Ya “KUR’AN VE İLİM” ya da “Eski hâl muhal; ya yeni hâl ya izmihlâl!” dedik ya, bundan önceki yazıda… Ne dersiniz; kaldığımız yerden devam edelim mi, meselenin daha da derinlemesine anlaşılması için biraz daha aynı minval üzere devam edelim mi?..

Bosna (Srebrenitsa) ve Kosova’dan yani Balkanlar’dan başlayan, Antep-Halep’te yani Irak-Suriye-Türkiye’de devam eden bir yazı yazacakken…” diyerek başlamıştım o yazıya… Öyle bir yazıyı artık yazamayacağım; çünkü faydası yok! Neden faydası yok? Balkanlar’da yani Bosna ve Kosova’daki memleketlerimde soykırım ve katliamlar olurken çok yazdım, çok konuştum, çok çırpındım; Halep’teki sonuç ortada!!!

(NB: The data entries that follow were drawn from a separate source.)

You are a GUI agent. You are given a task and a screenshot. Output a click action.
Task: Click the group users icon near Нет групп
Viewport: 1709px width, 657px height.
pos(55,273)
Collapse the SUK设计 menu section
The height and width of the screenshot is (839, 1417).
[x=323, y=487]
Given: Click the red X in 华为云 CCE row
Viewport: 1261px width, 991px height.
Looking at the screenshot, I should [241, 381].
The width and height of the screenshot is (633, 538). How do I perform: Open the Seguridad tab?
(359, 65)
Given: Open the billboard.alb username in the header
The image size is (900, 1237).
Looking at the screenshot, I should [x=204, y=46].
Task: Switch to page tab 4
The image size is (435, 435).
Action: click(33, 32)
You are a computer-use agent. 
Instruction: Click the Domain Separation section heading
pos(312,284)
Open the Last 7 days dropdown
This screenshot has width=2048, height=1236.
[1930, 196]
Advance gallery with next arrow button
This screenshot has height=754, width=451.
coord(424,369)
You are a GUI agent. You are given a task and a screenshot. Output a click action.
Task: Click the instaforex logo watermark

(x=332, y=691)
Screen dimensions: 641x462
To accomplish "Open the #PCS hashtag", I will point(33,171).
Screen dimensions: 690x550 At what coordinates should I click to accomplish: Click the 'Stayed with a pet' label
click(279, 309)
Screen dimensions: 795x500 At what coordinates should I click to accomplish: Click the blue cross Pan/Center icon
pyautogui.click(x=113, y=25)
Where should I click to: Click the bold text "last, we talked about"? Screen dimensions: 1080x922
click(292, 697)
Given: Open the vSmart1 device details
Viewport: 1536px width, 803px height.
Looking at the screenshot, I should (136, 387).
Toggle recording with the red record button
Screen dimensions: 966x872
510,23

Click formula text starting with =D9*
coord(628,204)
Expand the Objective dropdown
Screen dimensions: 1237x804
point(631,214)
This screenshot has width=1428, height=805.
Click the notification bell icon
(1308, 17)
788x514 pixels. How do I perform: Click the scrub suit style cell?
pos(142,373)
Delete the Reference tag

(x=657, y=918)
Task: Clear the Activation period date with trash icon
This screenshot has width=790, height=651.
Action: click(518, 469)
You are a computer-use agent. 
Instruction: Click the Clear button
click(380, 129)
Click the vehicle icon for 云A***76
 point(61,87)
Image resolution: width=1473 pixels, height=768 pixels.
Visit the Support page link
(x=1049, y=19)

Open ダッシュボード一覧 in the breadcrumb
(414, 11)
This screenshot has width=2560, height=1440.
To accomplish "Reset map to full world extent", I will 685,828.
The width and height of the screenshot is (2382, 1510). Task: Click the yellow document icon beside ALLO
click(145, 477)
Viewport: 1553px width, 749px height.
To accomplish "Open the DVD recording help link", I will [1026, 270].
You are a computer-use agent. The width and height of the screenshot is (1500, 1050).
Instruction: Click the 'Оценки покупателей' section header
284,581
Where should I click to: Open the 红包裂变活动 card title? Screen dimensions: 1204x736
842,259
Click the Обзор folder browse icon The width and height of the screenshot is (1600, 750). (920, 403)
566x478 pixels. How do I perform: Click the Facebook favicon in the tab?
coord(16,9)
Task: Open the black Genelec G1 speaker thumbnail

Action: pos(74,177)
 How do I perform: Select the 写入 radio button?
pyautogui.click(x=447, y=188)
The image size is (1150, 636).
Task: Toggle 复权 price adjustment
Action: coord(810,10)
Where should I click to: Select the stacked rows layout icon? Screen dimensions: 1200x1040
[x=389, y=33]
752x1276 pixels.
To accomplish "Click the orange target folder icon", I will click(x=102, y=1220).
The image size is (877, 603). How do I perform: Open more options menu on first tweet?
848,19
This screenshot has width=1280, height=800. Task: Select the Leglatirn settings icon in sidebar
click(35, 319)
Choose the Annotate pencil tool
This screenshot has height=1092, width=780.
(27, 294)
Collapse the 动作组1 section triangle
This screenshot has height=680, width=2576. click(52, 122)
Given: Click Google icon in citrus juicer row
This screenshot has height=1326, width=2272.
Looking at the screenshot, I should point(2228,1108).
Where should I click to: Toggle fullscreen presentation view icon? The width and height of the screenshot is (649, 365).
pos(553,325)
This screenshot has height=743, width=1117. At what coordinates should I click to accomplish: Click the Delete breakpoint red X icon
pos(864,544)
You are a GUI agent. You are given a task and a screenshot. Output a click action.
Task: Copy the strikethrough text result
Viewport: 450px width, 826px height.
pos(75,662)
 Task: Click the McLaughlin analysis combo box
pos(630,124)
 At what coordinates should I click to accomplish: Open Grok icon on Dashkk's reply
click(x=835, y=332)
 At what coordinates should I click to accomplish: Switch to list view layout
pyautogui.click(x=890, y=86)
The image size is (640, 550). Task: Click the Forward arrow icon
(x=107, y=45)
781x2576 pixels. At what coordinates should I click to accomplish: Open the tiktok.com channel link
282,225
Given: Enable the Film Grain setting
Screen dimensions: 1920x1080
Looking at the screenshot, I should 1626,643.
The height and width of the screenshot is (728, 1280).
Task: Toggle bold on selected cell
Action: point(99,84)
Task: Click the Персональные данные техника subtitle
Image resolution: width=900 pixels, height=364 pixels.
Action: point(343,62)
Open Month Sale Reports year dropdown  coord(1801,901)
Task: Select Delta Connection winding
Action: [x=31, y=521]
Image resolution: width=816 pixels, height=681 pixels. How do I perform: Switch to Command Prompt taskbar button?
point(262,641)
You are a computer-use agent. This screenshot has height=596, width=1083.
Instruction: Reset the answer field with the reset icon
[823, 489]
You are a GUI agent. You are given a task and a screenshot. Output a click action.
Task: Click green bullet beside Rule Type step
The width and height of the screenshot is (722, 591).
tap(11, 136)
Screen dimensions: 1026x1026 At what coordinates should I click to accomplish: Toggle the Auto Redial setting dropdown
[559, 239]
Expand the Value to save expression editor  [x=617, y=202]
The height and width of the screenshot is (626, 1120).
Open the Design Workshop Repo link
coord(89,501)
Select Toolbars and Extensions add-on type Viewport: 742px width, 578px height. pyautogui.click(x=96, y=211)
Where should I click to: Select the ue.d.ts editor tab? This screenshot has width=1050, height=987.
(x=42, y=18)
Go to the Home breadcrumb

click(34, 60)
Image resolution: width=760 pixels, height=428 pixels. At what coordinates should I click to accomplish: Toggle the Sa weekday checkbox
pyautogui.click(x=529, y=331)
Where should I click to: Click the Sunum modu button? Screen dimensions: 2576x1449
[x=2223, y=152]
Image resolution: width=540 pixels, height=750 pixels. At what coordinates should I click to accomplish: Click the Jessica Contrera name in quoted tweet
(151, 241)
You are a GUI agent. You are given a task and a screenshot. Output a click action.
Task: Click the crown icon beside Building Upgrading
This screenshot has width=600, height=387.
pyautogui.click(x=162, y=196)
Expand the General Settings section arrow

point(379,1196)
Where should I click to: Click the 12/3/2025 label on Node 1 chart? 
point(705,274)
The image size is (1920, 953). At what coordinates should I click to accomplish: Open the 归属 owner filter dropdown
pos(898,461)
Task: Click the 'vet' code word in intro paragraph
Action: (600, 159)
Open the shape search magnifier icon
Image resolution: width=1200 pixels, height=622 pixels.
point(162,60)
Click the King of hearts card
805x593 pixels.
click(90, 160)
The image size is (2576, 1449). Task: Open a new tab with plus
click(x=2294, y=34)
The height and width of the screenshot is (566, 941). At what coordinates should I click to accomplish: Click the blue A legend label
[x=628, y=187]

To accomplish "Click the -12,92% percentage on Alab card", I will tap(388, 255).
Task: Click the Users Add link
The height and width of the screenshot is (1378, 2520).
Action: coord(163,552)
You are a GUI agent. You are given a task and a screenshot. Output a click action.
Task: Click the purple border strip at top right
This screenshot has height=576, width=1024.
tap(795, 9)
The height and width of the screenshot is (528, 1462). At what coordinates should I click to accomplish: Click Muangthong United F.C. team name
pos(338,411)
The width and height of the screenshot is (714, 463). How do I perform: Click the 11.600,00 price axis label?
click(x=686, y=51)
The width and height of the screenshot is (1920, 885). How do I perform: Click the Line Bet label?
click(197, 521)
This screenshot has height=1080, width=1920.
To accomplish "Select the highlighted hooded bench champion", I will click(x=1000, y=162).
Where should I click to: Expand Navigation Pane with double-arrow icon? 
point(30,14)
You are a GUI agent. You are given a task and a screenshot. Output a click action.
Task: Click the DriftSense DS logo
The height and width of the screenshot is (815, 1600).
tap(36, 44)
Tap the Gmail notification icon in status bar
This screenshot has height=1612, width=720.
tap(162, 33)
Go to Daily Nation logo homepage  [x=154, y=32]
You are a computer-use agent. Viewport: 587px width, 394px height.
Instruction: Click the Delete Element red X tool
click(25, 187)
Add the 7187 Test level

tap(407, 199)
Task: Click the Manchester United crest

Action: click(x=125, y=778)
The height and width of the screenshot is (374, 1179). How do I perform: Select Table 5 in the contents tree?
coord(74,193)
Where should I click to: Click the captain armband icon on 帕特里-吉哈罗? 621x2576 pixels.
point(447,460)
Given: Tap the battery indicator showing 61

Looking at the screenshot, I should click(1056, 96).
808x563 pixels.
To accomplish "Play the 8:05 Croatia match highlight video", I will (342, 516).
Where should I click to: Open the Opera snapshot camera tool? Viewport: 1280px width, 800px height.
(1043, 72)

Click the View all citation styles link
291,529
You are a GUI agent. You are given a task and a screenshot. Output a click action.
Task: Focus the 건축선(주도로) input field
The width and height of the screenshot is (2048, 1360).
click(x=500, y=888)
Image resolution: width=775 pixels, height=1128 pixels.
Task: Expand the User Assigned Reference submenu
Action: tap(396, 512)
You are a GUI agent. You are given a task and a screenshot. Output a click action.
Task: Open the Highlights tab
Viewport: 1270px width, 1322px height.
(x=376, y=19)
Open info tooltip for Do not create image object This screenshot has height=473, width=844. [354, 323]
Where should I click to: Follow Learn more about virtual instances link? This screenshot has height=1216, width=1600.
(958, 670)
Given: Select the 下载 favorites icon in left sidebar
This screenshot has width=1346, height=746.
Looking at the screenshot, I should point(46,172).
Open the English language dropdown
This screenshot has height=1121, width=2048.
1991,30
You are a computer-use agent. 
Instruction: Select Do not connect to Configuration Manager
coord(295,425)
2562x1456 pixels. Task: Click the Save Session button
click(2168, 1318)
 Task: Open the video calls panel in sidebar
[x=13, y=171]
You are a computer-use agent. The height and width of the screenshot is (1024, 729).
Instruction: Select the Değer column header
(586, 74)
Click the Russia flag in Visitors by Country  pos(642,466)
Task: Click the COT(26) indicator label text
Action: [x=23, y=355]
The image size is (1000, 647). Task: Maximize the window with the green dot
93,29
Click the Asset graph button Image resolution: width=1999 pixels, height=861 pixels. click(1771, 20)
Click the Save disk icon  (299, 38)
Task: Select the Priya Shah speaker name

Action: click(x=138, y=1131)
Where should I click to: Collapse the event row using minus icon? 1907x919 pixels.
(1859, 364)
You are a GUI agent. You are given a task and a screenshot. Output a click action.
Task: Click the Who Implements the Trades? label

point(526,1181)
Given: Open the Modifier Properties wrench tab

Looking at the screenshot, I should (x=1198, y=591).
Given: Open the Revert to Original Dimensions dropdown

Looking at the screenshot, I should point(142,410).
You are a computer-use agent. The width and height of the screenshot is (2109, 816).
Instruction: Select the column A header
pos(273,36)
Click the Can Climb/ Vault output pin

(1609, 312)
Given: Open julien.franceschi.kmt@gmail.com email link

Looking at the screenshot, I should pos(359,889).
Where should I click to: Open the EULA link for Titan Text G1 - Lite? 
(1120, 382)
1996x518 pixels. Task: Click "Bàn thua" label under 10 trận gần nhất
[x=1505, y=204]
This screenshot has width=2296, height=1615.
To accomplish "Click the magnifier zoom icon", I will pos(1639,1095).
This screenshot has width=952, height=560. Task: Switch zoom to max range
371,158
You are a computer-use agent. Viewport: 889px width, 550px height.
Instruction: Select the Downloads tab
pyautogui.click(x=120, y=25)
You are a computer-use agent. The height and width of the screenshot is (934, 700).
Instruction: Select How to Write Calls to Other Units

Şunu diyor ve yazıyordum; İstanbul, Ankara, Kayseri, Sivas’ın savunması Bosna ve Kosova’da başlar; siz Bosna ve Kosova için bir şeyler yaparken kendinizi savunuyorsunuz…

Kayseri ve Sivas’ta o yıllarda yaptığım konuşmalarda dedim ve yazabildiğim gazetelerde de yazdım da ne oldu; Gazi Antep’in az aşağısındaki Şehit Halep kurtuldu mu?!.

Böyle bir yazı ve/ya yazılar yazacaktım ama yazsam ne fayda, yazmasam ne fayda…

İyisi mi KUR’AN’a, Kur’an ayetlerine sığınayım, hatırlatmalarımı oradan yapayım:

“Ey iman edenler! Size ne oluyor da Allah yolunda seferber olun dendiğinde yere çakılıp kalıyorsunuz. Yoksa bu değersiz hayatı ahirete tercih mi ediyorsunuz? Bilesiniz ki, dünyanın zevki ahirete göre çok azdır. Eğer seferber olmazsanız Allah size çok acı bir azap verir ve sizin yerinize başka bir kavim getirir, siz de O’na hiçbir zarar vermiş olmazsınız. Allah her şeye kadirdir... / Hafif olsun ağır olsun, seferber olun. Allah yolunda mallarınızla canlarınızla cihat edin. Eğer bilseniz, sizin için hayırlı olan da budur.” (KUR’AN; Tevbe, 9/38-39 ve 41. ayetler) Yorum yapmıyorum, herkes kendince yapsın…

Ama şu hatırlatmayı yapmadan geçemeyeceğim: ‘Siz dünyaya hükmeden zalimlerin zalim düzeni yerine “ADİL DÜZEN” için seferber oluncaya kadar…’ diyeyim, YETER!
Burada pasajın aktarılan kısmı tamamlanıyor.